Na aldeia de Poul, na Etiópia, ninguém vai esquecer D. Angelo Moreschi
O bispo das bolachas
Era um alvoroço sempre que ele chegava à aldeia. Havia festa, música e danças. D. Angelo Moreschi era querido de todos. Os mais velhos recebiam-no como a um chefe tribal e as crianças adoravam-no por causa das bolachas que fazia questão de oferecer. Agora, isso acabou. O Bispo salesiano faleceu a 25 de Março vítima do coronavírus.

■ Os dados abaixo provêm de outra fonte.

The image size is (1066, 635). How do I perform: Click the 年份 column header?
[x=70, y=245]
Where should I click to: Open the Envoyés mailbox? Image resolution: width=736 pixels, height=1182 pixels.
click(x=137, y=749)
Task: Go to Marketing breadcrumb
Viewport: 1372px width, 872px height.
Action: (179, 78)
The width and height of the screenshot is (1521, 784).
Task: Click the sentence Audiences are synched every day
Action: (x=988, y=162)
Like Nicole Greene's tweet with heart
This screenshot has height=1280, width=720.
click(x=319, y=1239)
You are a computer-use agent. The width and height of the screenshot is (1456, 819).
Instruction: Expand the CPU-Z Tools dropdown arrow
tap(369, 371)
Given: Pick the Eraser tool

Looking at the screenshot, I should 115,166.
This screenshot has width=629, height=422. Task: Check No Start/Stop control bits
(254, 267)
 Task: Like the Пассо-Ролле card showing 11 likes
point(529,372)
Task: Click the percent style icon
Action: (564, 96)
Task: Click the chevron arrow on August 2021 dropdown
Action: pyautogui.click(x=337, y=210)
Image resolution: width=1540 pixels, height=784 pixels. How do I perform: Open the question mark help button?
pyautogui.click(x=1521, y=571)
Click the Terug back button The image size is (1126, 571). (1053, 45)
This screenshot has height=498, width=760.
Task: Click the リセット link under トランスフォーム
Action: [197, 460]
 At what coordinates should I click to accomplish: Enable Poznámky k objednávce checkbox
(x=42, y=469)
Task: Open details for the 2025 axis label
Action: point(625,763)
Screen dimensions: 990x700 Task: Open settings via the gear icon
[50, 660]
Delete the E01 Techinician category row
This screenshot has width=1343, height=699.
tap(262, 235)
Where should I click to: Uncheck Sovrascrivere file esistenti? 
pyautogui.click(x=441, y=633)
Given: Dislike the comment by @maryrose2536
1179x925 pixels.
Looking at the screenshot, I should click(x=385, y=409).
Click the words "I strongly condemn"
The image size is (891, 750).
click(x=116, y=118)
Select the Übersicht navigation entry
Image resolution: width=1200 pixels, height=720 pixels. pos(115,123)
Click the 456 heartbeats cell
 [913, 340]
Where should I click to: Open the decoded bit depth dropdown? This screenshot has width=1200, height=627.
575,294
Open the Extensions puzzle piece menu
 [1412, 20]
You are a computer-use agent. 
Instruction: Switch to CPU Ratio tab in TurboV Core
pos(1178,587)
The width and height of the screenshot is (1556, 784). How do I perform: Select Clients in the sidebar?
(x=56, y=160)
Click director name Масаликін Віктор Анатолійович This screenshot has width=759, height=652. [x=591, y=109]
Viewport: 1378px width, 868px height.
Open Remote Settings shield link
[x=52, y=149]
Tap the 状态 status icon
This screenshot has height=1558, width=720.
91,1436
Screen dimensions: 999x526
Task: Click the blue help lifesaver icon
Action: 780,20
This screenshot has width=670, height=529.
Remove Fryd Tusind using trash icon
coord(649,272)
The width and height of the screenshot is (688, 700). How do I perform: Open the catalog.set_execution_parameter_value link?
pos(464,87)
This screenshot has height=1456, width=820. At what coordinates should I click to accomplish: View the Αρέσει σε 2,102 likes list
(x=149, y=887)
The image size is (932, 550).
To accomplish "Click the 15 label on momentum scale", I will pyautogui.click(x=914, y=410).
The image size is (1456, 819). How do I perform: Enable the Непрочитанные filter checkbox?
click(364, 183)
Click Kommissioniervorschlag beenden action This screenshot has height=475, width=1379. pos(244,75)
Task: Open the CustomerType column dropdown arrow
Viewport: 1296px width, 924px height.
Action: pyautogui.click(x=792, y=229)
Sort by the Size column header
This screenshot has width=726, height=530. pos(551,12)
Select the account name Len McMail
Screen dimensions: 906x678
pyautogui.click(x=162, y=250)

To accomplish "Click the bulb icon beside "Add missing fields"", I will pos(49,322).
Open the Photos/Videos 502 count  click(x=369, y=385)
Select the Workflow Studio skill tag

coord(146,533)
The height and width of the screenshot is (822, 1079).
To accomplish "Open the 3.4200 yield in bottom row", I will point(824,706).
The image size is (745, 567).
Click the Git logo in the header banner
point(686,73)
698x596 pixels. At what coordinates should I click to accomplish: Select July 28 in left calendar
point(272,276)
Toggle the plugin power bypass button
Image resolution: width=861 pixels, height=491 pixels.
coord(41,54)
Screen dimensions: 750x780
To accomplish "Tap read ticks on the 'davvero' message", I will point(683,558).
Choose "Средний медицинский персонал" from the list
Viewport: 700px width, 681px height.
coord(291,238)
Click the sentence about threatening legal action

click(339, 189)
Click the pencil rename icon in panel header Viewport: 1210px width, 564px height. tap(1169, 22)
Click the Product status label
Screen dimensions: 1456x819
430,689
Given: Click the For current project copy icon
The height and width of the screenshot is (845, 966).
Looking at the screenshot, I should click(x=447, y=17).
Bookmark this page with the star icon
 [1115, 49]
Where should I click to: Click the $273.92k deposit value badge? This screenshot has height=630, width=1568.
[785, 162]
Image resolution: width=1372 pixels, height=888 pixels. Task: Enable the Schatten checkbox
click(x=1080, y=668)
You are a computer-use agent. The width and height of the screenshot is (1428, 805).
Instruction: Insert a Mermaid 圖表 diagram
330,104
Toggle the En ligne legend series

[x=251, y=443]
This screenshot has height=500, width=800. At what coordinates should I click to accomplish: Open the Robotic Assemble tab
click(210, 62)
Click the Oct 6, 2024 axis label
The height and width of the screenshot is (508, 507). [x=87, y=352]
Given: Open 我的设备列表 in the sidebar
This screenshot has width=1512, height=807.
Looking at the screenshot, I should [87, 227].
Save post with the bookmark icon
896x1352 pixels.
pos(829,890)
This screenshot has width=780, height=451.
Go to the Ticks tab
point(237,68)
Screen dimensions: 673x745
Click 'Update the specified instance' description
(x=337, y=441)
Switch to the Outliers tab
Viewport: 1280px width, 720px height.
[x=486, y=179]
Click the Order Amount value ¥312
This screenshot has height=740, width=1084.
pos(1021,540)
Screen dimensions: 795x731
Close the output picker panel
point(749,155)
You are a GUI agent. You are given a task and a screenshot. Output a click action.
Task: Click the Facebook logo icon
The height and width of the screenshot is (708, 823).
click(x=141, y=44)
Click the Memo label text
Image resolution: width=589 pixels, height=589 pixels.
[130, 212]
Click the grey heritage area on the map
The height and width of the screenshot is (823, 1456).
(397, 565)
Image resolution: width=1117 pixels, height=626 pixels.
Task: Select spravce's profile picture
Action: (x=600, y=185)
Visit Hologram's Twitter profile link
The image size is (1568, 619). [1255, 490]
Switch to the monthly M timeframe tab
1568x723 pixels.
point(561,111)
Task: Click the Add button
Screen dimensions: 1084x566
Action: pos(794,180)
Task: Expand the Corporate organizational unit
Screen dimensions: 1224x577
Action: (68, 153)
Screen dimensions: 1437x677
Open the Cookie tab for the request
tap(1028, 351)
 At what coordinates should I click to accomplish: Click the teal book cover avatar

Quando a poeira da estrada anunciava a chegada do jipe branco, era um desassossego. O velho jipe trazia o Bispo e isso significava que as crianças iriam receber biscoitos ou bolachas. A poeira da estrada crescia na medida da própria impaciência dos mais novos. Era uma festa. D. Angelo sabia isso e saboreava esses momentos que se repetiam todas as vezes que ia a Poul ou a todas as outras aldeias ou lugares na Etiópia. Era um bispo desejado. As populações estimavam-no pois sabiam que ele era incansável na busca de melhores condições de vida. D. Angelo era o Vigário Apostólico de Gambella, uma área pobre e muito subdesenvolvida situada na região ocidental da Etiópia, na fronteira com o Sudão do Sul. A pobreza, a falta de infraestruturas e os conflitos étnicos caracterizam a região.
Enorme respeito
D. Angelo era querido de todos. Quando chegava a uma aldeia, a qualquer aldeia, era o “Abba Angelo”, o pai, o amigo, o mais velho. Todos olhavam para ele com respeito. Mesmo os não-cristãos. Todos olhavam para ele também com esperança. Chamavam-no de pai e ele tratava todos como filhos de verdade. O sofrimento das populações era o seu sofrimento e procurava por todos os meios resolver problemas, dar esperança e alegria. Nem que fosse apenas levando biscoitos que adoçavam a boca às crianças. A vida dura, às vezes mesmo inclemente daquelas paragens, fê-lo olhar para todas aquelas pessoas com enorme respeito. Há alguns anos, na visita de uma equipa da Fundação AIS à Etiópia, D. Angelo disse, como se de uma confissão se tratasse, que foi ali, naquela imensidão de África, que compreendeu “de verdade o Evangelho”.
Arregaçar as mangas
A pobreza extrema desnuda a vida das pessoas. Não permite fingimentos. Talvez por isso, o bispo Angelo tenha pedido ajuda à Fundação AIS. Era preciso arregaçar as mangas para apoiar aquelas famílias famintas. Era preciso dar-lhes dignidade. E a ajuda da Fundação AIS materializou-se, ao longo dos anos, na construção de capelas, igrejas, centros paroquiais, poços de água, meios de locomoção para os sacerdotes, livros para a catequese das crianças… “Aqui, a Igreja Católica é bem-vinda”, disse o bispo à equipa da AIS nessa visita à Etiópia em 2012. D. Angelo Moreshi faleceu em Itália no final de Março. Estava doente. Os problemas de saúde já o tinham levado a resignar. Morreu sonhando com o dia em que iria regressar à terra que tinha adoptado como sua. Morreu vítima do coronavírus. Foi o primeiro bispo a falecer desta pandemia em todo o mundo A Fundação AIS perdeu um amigo. As crianças de Poul perderam o bispo das bolachas. Nessa pequena aldeia perto da fronteira com o Sudão do Sul, ninguém vai esquecer D. Angelo Moreschi.